WHAT TO PRODUCE: Copy every one of the records below word for word, keeping each line as it stands.

★ ★ ★

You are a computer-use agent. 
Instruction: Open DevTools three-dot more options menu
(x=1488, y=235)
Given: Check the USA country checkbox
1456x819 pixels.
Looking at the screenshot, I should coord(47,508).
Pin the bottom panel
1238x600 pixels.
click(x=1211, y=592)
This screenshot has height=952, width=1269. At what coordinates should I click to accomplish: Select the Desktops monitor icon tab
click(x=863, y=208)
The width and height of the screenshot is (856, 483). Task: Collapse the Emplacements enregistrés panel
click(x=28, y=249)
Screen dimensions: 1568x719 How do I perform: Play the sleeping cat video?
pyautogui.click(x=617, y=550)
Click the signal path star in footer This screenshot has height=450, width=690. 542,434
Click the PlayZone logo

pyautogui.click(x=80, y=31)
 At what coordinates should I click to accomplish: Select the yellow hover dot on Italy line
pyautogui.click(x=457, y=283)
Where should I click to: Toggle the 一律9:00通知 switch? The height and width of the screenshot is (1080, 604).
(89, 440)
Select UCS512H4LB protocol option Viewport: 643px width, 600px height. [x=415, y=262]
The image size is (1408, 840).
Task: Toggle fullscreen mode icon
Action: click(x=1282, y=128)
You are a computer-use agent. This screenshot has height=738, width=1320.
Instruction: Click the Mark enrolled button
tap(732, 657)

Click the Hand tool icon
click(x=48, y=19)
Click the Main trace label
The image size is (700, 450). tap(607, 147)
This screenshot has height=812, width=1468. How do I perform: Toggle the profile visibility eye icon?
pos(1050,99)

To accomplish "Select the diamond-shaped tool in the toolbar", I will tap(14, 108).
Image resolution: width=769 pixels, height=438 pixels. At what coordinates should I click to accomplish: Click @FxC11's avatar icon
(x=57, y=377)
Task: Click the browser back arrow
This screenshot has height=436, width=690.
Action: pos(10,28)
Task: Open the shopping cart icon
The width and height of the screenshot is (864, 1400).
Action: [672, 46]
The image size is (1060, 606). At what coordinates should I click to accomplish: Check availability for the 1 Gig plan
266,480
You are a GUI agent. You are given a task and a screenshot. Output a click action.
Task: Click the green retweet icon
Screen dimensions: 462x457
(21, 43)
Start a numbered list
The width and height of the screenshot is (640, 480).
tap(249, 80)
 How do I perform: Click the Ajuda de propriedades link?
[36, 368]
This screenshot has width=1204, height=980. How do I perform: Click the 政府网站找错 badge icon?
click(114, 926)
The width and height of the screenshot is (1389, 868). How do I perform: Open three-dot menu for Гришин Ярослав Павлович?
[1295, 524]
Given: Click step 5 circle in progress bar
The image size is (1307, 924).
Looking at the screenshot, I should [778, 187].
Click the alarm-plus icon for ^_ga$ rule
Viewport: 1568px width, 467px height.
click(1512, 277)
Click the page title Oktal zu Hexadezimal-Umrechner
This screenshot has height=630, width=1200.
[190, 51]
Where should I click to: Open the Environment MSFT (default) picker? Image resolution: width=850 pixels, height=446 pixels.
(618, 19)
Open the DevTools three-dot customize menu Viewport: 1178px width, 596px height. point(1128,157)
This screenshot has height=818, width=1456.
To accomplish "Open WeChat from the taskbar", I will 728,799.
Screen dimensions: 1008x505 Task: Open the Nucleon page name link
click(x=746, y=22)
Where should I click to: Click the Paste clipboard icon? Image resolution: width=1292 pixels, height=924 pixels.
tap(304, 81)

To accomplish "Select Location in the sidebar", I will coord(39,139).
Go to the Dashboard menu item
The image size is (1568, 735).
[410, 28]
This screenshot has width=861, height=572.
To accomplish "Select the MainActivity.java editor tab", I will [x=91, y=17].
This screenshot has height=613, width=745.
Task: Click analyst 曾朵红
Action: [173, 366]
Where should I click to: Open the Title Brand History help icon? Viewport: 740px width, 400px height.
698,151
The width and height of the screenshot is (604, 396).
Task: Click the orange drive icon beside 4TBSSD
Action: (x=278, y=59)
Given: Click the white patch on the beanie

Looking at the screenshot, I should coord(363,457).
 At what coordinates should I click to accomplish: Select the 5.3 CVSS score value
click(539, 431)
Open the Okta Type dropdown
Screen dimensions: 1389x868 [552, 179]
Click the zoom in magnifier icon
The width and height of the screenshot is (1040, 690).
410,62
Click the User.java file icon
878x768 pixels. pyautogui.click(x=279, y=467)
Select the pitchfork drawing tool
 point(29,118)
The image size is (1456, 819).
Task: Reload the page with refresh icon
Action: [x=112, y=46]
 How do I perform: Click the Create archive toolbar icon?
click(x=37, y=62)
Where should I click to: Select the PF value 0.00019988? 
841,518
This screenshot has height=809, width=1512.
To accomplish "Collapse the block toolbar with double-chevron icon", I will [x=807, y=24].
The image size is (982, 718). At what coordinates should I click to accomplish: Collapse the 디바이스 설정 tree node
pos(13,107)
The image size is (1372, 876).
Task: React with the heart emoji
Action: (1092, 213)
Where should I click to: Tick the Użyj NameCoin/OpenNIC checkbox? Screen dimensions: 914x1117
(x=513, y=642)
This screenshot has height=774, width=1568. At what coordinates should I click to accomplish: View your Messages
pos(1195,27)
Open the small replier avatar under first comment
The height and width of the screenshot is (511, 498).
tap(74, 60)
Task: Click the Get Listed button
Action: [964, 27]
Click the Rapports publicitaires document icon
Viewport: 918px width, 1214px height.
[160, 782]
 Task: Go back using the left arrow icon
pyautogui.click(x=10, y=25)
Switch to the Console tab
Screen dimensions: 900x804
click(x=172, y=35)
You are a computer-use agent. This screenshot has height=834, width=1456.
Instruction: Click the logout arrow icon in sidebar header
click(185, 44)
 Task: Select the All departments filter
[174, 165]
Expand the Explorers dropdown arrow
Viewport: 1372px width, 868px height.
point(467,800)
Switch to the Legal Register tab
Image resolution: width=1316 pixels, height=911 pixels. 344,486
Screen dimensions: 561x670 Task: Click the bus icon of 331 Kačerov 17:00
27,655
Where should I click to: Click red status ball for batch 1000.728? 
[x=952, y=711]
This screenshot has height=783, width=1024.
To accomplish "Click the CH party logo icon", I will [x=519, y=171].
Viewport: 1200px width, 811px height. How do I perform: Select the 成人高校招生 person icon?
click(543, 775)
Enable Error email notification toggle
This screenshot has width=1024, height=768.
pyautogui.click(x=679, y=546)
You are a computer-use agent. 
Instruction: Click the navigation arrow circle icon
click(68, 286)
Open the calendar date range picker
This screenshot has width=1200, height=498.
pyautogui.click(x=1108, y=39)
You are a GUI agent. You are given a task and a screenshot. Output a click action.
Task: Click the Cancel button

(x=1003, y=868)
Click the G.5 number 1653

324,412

★ ★ ★

RESULT FOR THIS TASK:
You are a computer-use agent. 
Instruction: Open DevTools three-dot more options menu
(x=1488, y=235)
Given: Check the USA country checkbox
1456x819 pixels.
Looking at the screenshot, I should coord(47,508).
Pin the bottom panel
1238x600 pixels.
click(x=1211, y=592)
This screenshot has height=952, width=1269. At what coordinates should I click to accomplish: Select the Desktops monitor icon tab
click(x=863, y=208)
The width and height of the screenshot is (856, 483). Task: Collapse the Emplacements enregistrés panel
click(x=28, y=249)
Screen dimensions: 1568x719 How do I perform: Play the sleeping cat video?
pyautogui.click(x=617, y=550)
Click the signal path star in footer This screenshot has height=450, width=690. 542,434
Click the PlayZone logo

pyautogui.click(x=80, y=31)
 At what coordinates should I click to accomplish: Select the yellow hover dot on Italy line
pyautogui.click(x=457, y=283)
Where should I click to: Toggle the 一律9:00通知 switch? The height and width of the screenshot is (1080, 604).
(89, 440)
Select UCS512H4LB protocol option Viewport: 643px width, 600px height. [x=415, y=262]
The image size is (1408, 840).
Task: Toggle fullscreen mode icon
Action: click(x=1282, y=128)
You are a computer-use agent. This screenshot has height=738, width=1320.
Instruction: Click the Mark enrolled button
tap(732, 657)

Click the Hand tool icon
click(x=48, y=19)
Click the Main trace label
The image size is (700, 450). tap(607, 147)
This screenshot has height=812, width=1468. How do I perform: Toggle the profile visibility eye icon?
pos(1050,99)

To accomplish "Select the diamond-shaped tool in the toolbar", I will tap(14, 108).
Image resolution: width=769 pixels, height=438 pixels. At what coordinates should I click to accomplish: Click @FxC11's avatar icon
(x=57, y=377)
Task: Click the browser back arrow
This screenshot has height=436, width=690.
Action: pos(10,28)
Task: Open the shopping cart icon
The width and height of the screenshot is (864, 1400).
Action: [672, 46]
The image size is (1060, 606). At what coordinates should I click to accomplish: Check availability for the 1 Gig plan
266,480
You are a GUI agent. You are given a task and a screenshot. Output a click action.
Task: Click the green retweet icon
Screen dimensions: 462x457
(21, 43)
Start a numbered list
The width and height of the screenshot is (640, 480).
tap(249, 80)
 How do I perform: Click the Ajuda de propriedades link?
[36, 368]
This screenshot has width=1204, height=980. How do I perform: Click the 政府网站找错 badge icon?
click(114, 926)
The width and height of the screenshot is (1389, 868). How do I perform: Open three-dot menu for Гришин Ярослав Павлович?
[1295, 524]
Given: Click step 5 circle in progress bar
The image size is (1307, 924).
Looking at the screenshot, I should [778, 187].
Click the alarm-plus icon for ^_ga$ rule
Viewport: 1568px width, 467px height.
click(1512, 277)
Click the page title Oktal zu Hexadezimal-Umrechner
This screenshot has height=630, width=1200.
[190, 51]
Where should I click to: Open the Environment MSFT (default) picker? Image resolution: width=850 pixels, height=446 pixels.
(618, 19)
Open the DevTools three-dot customize menu Viewport: 1178px width, 596px height. point(1128,157)
This screenshot has height=818, width=1456.
To accomplish "Open WeChat from the taskbar", I will 728,799.
Screen dimensions: 1008x505 Task: Open the Nucleon page name link
click(x=746, y=22)
Where should I click to: Click the Paste clipboard icon? Image resolution: width=1292 pixels, height=924 pixels.
tap(304, 81)

To accomplish "Select Location in the sidebar", I will coord(39,139).
Go to the Dashboard menu item
The image size is (1568, 735).
[410, 28]
This screenshot has width=861, height=572.
To accomplish "Select the MainActivity.java editor tab", I will [x=91, y=17].
This screenshot has height=613, width=745.
Task: Click analyst 曾朵红
Action: [173, 366]
Where should I click to: Open the Title Brand History help icon? Viewport: 740px width, 400px height.
698,151
The width and height of the screenshot is (604, 396).
Task: Click the orange drive icon beside 4TBSSD
Action: (x=278, y=59)
Given: Click the white patch on the beanie

Looking at the screenshot, I should coord(363,457).
 At what coordinates should I click to accomplish: Select the 5.3 CVSS score value
click(539, 431)
Open the Okta Type dropdown
Screen dimensions: 1389x868 [552, 179]
Click the zoom in magnifier icon
The width and height of the screenshot is (1040, 690).
410,62
Click the User.java file icon
878x768 pixels. pyautogui.click(x=279, y=467)
Select the pitchfork drawing tool
 point(29,118)
The image size is (1456, 819).
Task: Reload the page with refresh icon
Action: [x=112, y=46]
 How do I perform: Click the Create archive toolbar icon?
click(x=37, y=62)
Where should I click to: Select the PF value 0.00019988? 
841,518
This screenshot has height=809, width=1512.
To accomplish "Collapse the block toolbar with double-chevron icon", I will [x=807, y=24].
The image size is (982, 718). At what coordinates should I click to accomplish: Collapse the 디바이스 설정 tree node
pos(13,107)
The image size is (1372, 876).
Task: React with the heart emoji
Action: (1092, 213)
Where should I click to: Tick the Użyj NameCoin/OpenNIC checkbox? Screen dimensions: 914x1117
(x=513, y=642)
This screenshot has height=774, width=1568. At what coordinates should I click to accomplish: View your Messages
pos(1195,27)
Open the small replier avatar under first comment
The height and width of the screenshot is (511, 498).
tap(74, 60)
Task: Click the Get Listed button
Action: [964, 27]
Click the Rapports publicitaires document icon
Viewport: 918px width, 1214px height.
[160, 782]
 Task: Go back using the left arrow icon
pyautogui.click(x=10, y=25)
Switch to the Console tab
Screen dimensions: 900x804
click(x=172, y=35)
You are a computer-use agent. This screenshot has height=834, width=1456.
Instruction: Click the logout arrow icon in sidebar header
click(185, 44)
 Task: Select the All departments filter
[174, 165]
Expand the Explorers dropdown arrow
Viewport: 1372px width, 868px height.
point(467,800)
Switch to the Legal Register tab
Image resolution: width=1316 pixels, height=911 pixels. 344,486
Screen dimensions: 561x670 Task: Click the bus icon of 331 Kačerov 17:00
27,655
Where should I click to: Click red status ball for batch 1000.728? 
[x=952, y=711]
This screenshot has height=783, width=1024.
To accomplish "Click the CH party logo icon", I will [x=519, y=171].
Viewport: 1200px width, 811px height. How do I perform: Select the 成人高校招生 person icon?
click(543, 775)
Enable Error email notification toggle
This screenshot has width=1024, height=768.
pyautogui.click(x=679, y=546)
You are a computer-use agent. 
Instruction: Click the navigation arrow circle icon
click(68, 286)
Open the calendar date range picker
This screenshot has width=1200, height=498.
pyautogui.click(x=1108, y=39)
You are a GUI agent. You are given a task and a screenshot. Output a click action.
Task: Click the Cancel button

(x=1003, y=868)
Click the G.5 number 1653

324,412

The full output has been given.